3. **Solve the integral:**
I can pull the constant 4 out of the integral:
$$V = 4\pi \int_{0}^{3} \frac{1}{y+1} dy$$
The integral of $$\frac{1}{u}$$ is $$\ln|u|$$. So, the integral of $$\frac{1}{y+1}$$ is $$\ln|y+1|$$.
Now, I evaluate this from 0 to 3:
$$V = 4\pi [\ln|y+1|]_{0}^{3}$$
$$V = 4\pi (\ln|3+1| - \ln|0+1|)$$
$$V = 4\pi (\ln(4) - \ln(1))$$

4. **Simplify the result:**
I know that $$\ln(1) = 0$$. So:
$$V = 4\pi (\ln(4) - 0)$$
$$V = 4\pi \ln(4)$$
I also remember that $$\ln(4)$$ can be written as $$\ln(2^2)$$. Using logarithm properties ($$\ln(a^b) = b \ln(a)$$), I get:
$$V = 4\pi (2 \ln(2))$$
$$V = 8\pi \ln(2)$$
That's the volume of the solid!

Alternative answer

Answer: $4\pi \ln(4)$ Explain
This is a question about finding the volume of a solid generated by revolving a 2D region around an axis.
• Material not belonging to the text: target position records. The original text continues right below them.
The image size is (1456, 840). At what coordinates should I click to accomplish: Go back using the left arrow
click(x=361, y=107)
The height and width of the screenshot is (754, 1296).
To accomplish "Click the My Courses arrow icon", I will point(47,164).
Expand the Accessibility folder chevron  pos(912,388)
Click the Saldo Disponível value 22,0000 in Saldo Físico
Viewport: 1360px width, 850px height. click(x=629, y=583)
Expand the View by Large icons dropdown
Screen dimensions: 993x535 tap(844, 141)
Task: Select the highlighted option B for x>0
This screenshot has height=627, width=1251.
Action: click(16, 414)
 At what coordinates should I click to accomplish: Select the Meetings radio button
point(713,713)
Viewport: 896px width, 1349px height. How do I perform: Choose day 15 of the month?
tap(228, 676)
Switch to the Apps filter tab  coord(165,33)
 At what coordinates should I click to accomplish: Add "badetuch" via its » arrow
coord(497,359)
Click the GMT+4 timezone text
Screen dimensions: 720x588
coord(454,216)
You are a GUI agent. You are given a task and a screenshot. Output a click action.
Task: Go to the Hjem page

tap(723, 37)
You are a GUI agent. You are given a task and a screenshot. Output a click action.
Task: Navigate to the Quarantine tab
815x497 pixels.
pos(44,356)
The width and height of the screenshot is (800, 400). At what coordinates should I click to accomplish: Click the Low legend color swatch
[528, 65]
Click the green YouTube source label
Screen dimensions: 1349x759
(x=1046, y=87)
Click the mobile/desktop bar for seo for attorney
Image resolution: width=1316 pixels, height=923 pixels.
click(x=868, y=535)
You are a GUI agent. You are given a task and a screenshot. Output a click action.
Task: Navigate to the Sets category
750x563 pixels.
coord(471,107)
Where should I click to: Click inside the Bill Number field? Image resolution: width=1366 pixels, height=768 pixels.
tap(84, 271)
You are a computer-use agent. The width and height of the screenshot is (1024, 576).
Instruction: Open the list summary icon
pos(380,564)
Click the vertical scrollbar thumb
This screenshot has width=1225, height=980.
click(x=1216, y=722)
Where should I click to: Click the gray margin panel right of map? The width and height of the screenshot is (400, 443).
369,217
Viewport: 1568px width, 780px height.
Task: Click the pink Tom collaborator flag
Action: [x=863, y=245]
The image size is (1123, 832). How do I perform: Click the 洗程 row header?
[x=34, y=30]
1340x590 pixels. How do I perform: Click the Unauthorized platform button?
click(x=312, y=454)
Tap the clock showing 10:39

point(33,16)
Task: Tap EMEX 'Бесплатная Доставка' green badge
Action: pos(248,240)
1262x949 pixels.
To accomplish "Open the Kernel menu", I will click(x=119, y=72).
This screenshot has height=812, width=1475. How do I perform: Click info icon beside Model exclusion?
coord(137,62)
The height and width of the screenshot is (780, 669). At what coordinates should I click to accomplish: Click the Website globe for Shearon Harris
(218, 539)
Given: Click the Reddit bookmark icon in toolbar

We can solve this using the disk method from calculus, which is a common tool learned in school for this kind of problem. . The solving step is:

First, let's visualize the region and how it's spinning. We have a shape bounded by the x-axis ($y=0$), the y-axis ($x=0$), the line $y=3$, and the curve $x=2/\sqrt{y+1}$. When we spin this region around the y-axis, it creates a solid shape, a bit like a bowl or a bell.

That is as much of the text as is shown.